[Saved entries]
※
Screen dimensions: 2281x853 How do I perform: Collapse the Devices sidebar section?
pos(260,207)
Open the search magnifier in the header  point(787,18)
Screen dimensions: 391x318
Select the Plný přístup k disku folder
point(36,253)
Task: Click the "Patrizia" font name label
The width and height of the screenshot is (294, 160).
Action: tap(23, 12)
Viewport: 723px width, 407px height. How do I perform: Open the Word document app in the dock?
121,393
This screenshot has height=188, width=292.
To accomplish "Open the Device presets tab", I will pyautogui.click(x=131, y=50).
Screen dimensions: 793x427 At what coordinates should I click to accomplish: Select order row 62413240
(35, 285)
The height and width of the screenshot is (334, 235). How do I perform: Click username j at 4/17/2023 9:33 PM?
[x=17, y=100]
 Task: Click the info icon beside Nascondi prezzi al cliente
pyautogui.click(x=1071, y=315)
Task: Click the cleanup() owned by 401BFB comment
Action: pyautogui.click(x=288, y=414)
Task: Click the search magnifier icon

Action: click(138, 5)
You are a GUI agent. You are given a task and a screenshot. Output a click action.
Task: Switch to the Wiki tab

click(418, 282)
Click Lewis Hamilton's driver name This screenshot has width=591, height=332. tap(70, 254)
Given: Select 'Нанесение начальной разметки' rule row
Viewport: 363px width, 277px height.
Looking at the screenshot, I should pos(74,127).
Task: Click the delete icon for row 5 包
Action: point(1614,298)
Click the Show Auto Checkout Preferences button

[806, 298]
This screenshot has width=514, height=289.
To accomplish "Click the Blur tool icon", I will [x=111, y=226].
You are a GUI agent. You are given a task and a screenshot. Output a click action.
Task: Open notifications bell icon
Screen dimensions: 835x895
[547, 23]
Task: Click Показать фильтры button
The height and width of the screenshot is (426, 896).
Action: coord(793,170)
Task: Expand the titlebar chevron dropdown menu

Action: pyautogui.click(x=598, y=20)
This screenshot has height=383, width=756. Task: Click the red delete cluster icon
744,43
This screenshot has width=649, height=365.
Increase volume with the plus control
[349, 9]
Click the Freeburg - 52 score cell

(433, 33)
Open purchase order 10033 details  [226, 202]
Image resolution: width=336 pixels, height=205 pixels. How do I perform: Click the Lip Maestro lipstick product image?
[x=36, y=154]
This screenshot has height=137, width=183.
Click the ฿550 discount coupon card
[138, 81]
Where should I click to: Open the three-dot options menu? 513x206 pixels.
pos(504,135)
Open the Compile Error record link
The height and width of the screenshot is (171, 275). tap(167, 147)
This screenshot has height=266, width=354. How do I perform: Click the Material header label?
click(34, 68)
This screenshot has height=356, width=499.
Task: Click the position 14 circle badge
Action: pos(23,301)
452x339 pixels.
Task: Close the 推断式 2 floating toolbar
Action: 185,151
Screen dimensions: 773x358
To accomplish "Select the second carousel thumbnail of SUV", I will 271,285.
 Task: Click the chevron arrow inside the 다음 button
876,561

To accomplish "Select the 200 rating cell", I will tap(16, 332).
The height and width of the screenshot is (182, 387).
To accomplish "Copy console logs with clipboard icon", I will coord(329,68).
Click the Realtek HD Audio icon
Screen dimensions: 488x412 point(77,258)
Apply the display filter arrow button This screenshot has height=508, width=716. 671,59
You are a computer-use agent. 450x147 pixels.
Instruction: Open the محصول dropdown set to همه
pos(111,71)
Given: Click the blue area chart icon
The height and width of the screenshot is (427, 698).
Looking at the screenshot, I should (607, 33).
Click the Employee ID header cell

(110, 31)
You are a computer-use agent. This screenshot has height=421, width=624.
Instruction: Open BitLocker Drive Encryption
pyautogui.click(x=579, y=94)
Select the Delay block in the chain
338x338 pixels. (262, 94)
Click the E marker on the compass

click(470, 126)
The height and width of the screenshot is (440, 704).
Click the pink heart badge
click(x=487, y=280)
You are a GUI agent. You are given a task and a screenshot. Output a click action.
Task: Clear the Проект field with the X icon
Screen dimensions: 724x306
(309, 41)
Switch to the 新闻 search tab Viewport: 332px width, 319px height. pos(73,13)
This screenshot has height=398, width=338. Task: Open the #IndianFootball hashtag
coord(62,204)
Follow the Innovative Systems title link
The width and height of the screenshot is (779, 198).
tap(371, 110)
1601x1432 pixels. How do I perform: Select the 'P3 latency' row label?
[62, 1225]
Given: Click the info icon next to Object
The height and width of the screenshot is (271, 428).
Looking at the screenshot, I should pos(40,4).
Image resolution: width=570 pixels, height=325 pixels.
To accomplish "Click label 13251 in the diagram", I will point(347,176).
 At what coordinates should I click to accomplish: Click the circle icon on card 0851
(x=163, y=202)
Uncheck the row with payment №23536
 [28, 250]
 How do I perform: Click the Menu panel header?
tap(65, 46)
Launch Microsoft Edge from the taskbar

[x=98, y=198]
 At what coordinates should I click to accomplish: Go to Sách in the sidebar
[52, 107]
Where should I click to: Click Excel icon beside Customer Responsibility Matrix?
※
Every entry must appear again in the answer, exactly as written.

Screen dimensions: 2281x853 How do I perform: Collapse the Devices sidebar section?
pos(260,207)
Open the search magnifier in the header  point(787,18)
Screen dimensions: 391x318
Select the Plný přístup k disku folder
point(36,253)
Task: Click the "Patrizia" font name label
The width and height of the screenshot is (294, 160).
Action: tap(23, 12)
Viewport: 723px width, 407px height. How do I perform: Open the Word document app in the dock?
121,393
This screenshot has height=188, width=292.
To accomplish "Open the Device presets tab", I will pyautogui.click(x=131, y=50).
Screen dimensions: 793x427 At what coordinates should I click to accomplish: Select order row 62413240
(35, 285)
The height and width of the screenshot is (334, 235). How do I perform: Click username j at 4/17/2023 9:33 PM?
[x=17, y=100]
 Task: Click the info icon beside Nascondi prezzi al cliente
pyautogui.click(x=1071, y=315)
Task: Click the cleanup() owned by 401BFB comment
Action: pyautogui.click(x=288, y=414)
Task: Click the search magnifier icon

Action: click(138, 5)
You are a GUI agent. You are given a task and a screenshot. Output a click action.
Task: Switch to the Wiki tab

click(418, 282)
Click Lewis Hamilton's driver name This screenshot has width=591, height=332. tap(70, 254)
Given: Select 'Нанесение начальной разметки' rule row
Viewport: 363px width, 277px height.
Looking at the screenshot, I should pos(74,127).
Task: Click the delete icon for row 5 包
Action: point(1614,298)
Click the Show Auto Checkout Preferences button

[806, 298]
This screenshot has width=514, height=289.
To accomplish "Click the Blur tool icon", I will [x=111, y=226].
You are a GUI agent. You are given a task and a screenshot. Output a click action.
Task: Open notifications bell icon
Screen dimensions: 835x895
[547, 23]
Task: Click Показать фильтры button
The height and width of the screenshot is (426, 896).
Action: coord(793,170)
Task: Expand the titlebar chevron dropdown menu

Action: pyautogui.click(x=598, y=20)
This screenshot has height=383, width=756. Task: Click the red delete cluster icon
744,43
This screenshot has width=649, height=365.
Increase volume with the plus control
[349, 9]
Click the Freeburg - 52 score cell

(433, 33)
Open purchase order 10033 details  [226, 202]
Image resolution: width=336 pixels, height=205 pixels. How do I perform: Click the Lip Maestro lipstick product image?
[x=36, y=154]
This screenshot has height=137, width=183.
Click the ฿550 discount coupon card
[138, 81]
Where should I click to: Open the three-dot options menu? 513x206 pixels.
pos(504,135)
Open the Compile Error record link
The height and width of the screenshot is (171, 275). tap(167, 147)
This screenshot has height=266, width=354. How do I perform: Click the Material header label?
click(34, 68)
This screenshot has height=356, width=499.
Task: Click the position 14 circle badge
Action: pos(23,301)
452x339 pixels.
Task: Close the 推断式 2 floating toolbar
Action: 185,151
Screen dimensions: 773x358
To accomplish "Select the second carousel thumbnail of SUV", I will 271,285.
 Task: Click the chevron arrow inside the 다음 button
876,561

To accomplish "Select the 200 rating cell", I will tap(16, 332).
The height and width of the screenshot is (182, 387).
To accomplish "Copy console logs with clipboard icon", I will coord(329,68).
Click the Realtek HD Audio icon
Screen dimensions: 488x412 point(77,258)
Apply the display filter arrow button This screenshot has height=508, width=716. 671,59
You are a computer-use agent. 450x147 pixels.
Instruction: Open the محصول dropdown set to همه
pos(111,71)
Given: Click the blue area chart icon
The height and width of the screenshot is (427, 698).
Looking at the screenshot, I should (607, 33).
Click the Employee ID header cell

(110, 31)
You are a computer-use agent. This screenshot has height=421, width=624.
Instruction: Open BitLocker Drive Encryption
pyautogui.click(x=579, y=94)
Select the Delay block in the chain
338x338 pixels. (262, 94)
Click the E marker on the compass

click(470, 126)
The height and width of the screenshot is (440, 704).
Click the pink heart badge
click(x=487, y=280)
You are a GUI agent. You are given a task and a screenshot. Output a click action.
Task: Clear the Проект field with the X icon
Screen dimensions: 724x306
(309, 41)
Switch to the 新闻 search tab Viewport: 332px width, 319px height. pos(73,13)
This screenshot has height=398, width=338. Task: Open the #IndianFootball hashtag
coord(62,204)
Follow the Innovative Systems title link
The width and height of the screenshot is (779, 198).
tap(371, 110)
1601x1432 pixels. How do I perform: Select the 'P3 latency' row label?
[62, 1225]
Given: Click the info icon next to Object
The height and width of the screenshot is (271, 428).
Looking at the screenshot, I should pos(40,4).
Image resolution: width=570 pixels, height=325 pixels.
To accomplish "Click label 13251 in the diagram", I will point(347,176).
 At what coordinates should I click to accomplish: Click the circle icon on card 0851
(x=163, y=202)
Uncheck the row with payment №23536
 [28, 250]
 How do I perform: Click the Menu panel header?
tap(65, 46)
Launch Microsoft Edge from the taskbar

[x=98, y=198]
 At what coordinates should I click to accomplish: Go to Sách in the sidebar
[52, 107]
Where should I click to: Click Excel icon beside Customer Responsibility Matrix?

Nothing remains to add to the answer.